Engineered wood flooring and Luxury Vinyl Plank or Tile (LVP/LVT) are also highly suitable options, provided the proper moisture barrier is in place. Engineered wood is constructed with multiple cross-layered plies, giving it much greater dimensional stability than solid wood, making it resistant to the cupping and warping that moisture causes. LVP/LVT is inherently water-resistant, but it still requires a vapor barrier underneath to prevent moisture from condensing and creating a hospitable environment for mold growth.
Laminate flooring is a good option when an independent vapor barrier is installed first, but it is not as forgiving as engineered wood or vinyl. The core of laminate is typically made from high-density fiberboard, which can swell and degrade if exposed to excessive, prolonged moisture. Materials like solid hardwood, which is a single piece of wood, should be avoided entirely in most below-grade or slab-on-grade applications due to their extreme sensitivity to moisture and humidity fluctuations.
Specialized underlayments often provide benefits beyond basic moisture protection, such as thermal insulation and sound deadening. Options like cork, dense foam, or felt can be used beneath floating floors to reduce footfall noise and break the cold transfer from the concrete slab. When using these products, it is important to ensure they either have an integrated vapor barrier or that a 6-mil polyethylene sheet is installed directly on the concrete beneath them.

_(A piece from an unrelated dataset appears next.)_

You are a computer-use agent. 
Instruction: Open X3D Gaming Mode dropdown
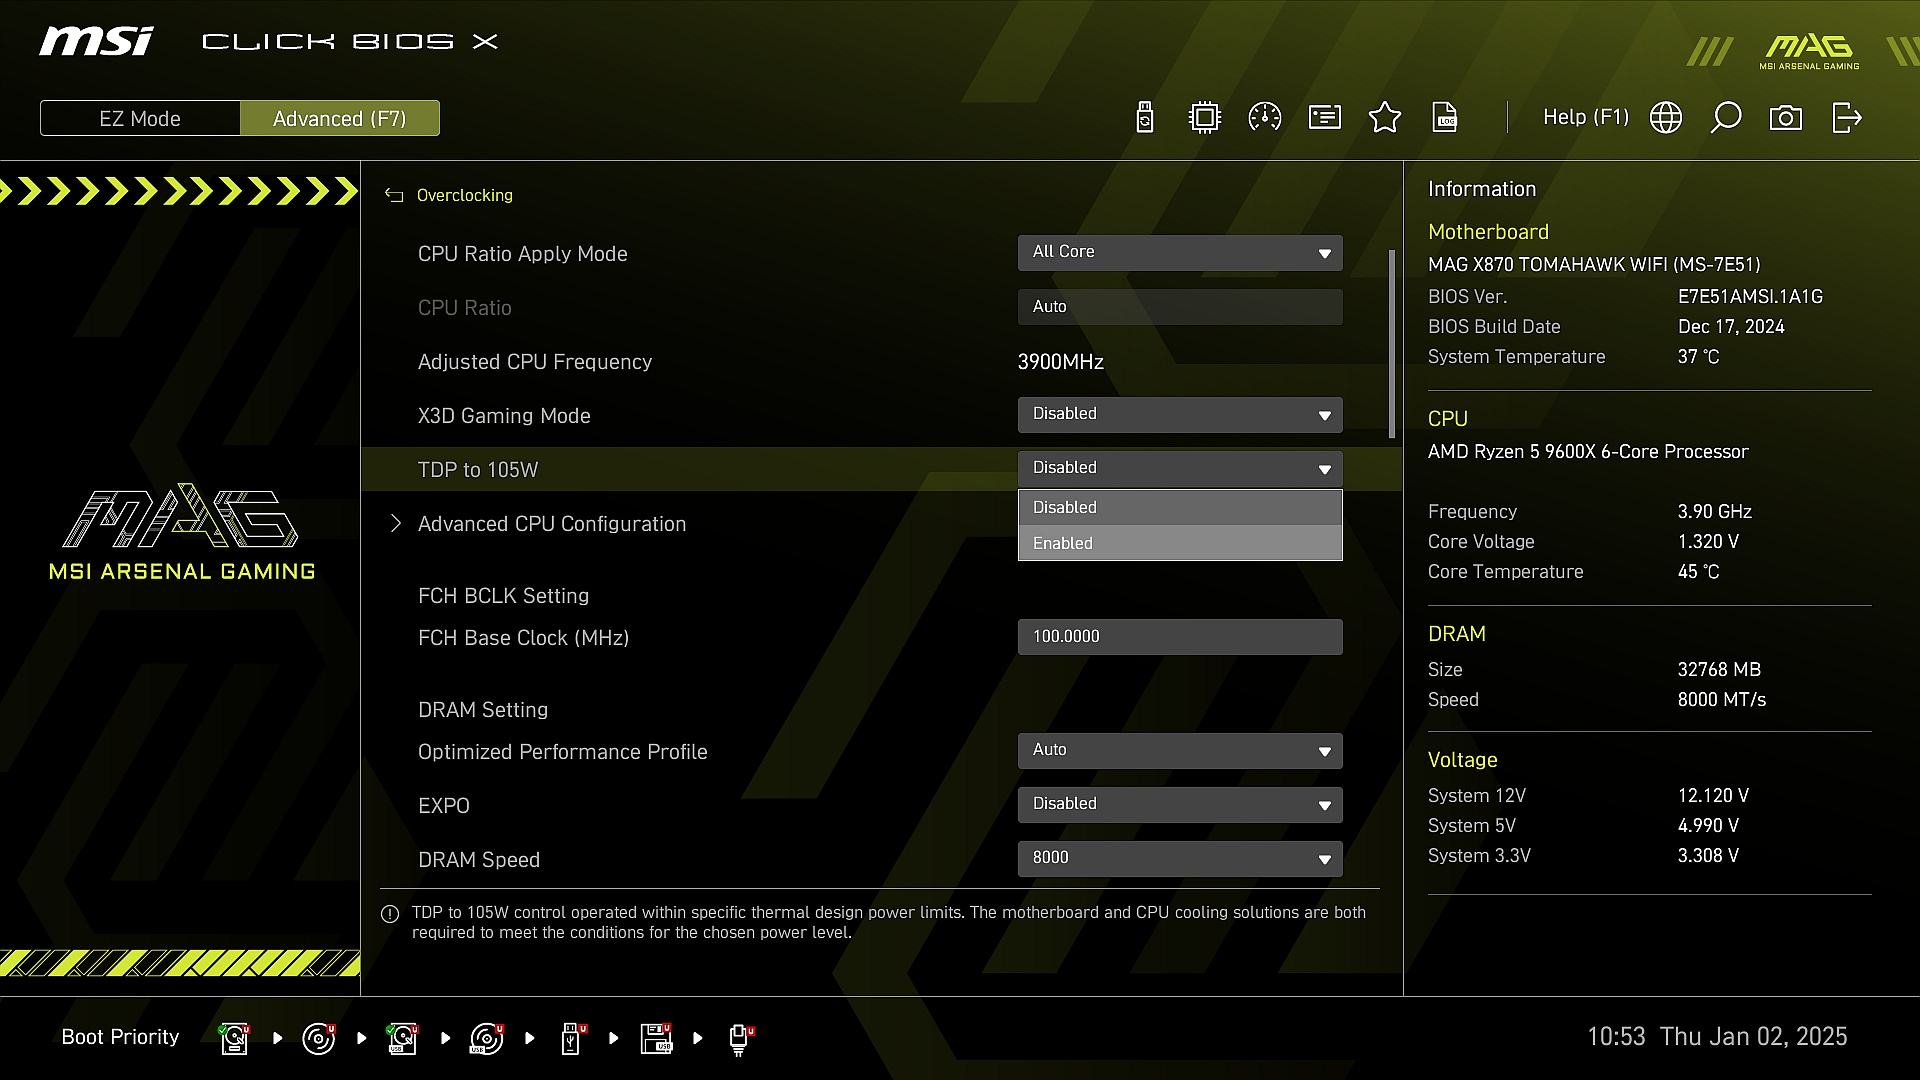coord(1180,415)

Installation Methods for Concrete Substrates
The installation process is determined by the method of attachment, which generally falls into two categories: floating or adhered. Floating floors, which include most LVP/LVT, laminate, and some engineered wood products, are connected board-to-board via a click-lock system and rest freely on the subfloor. This method requires the installation of a vapor barrier, such as 6-mil plastic sheeting, which must be carefully rolled out across the entire area, overlapping seams and running slightly up the walls.
Once the barrier is in place, the flooring is installed starting from the longest, straightest wall, with the first row positioned to maintain an expansion gap of 1/4 inch to 1/2 inch around the entire perimeter. This gap is maintained using temporary spacers and is absolutely necessary to allow the floor to expand and contract with changes in temperature and humidity without buckling. After the floor is laid, the perimeter gap must be covered with baseboard or quarter-round trim that is nailed only to the wall, never through the finished floor, to allow for the necessary movement.

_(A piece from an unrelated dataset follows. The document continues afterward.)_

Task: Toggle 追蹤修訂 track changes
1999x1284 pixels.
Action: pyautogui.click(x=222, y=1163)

For adhered floors, such as tile or engineered wood that is fully glued down, the primary focus is on proper adhesive selection and application. Engineered wood is best installed using a moisture-cure urethane adhesive, a product that provides both a powerful bond and acts as a vapor barrier, often eliminating the need for a separate membrane. The adhesive must be spread using the specific notched trowel size recommended by the manufacturer to ensure 100% transfer and a strong, consistent bond.
Tile installation requires the use of a polymer-modified thin-set mortar, which contains additives to increase its bond strength and flexibility to withstand the slight movements of the concrete slab. The thin-set is applied to the slab using a notched trowel, ensuring the mortar ridges run in a single direction to allow air to escape when the tile is pressed into place, achieving maximum coverage. For large-format tiles, the back of the tile should also be “back-buttered” with a thin layer of mortar to ensure a void-free installation and a lasting bond.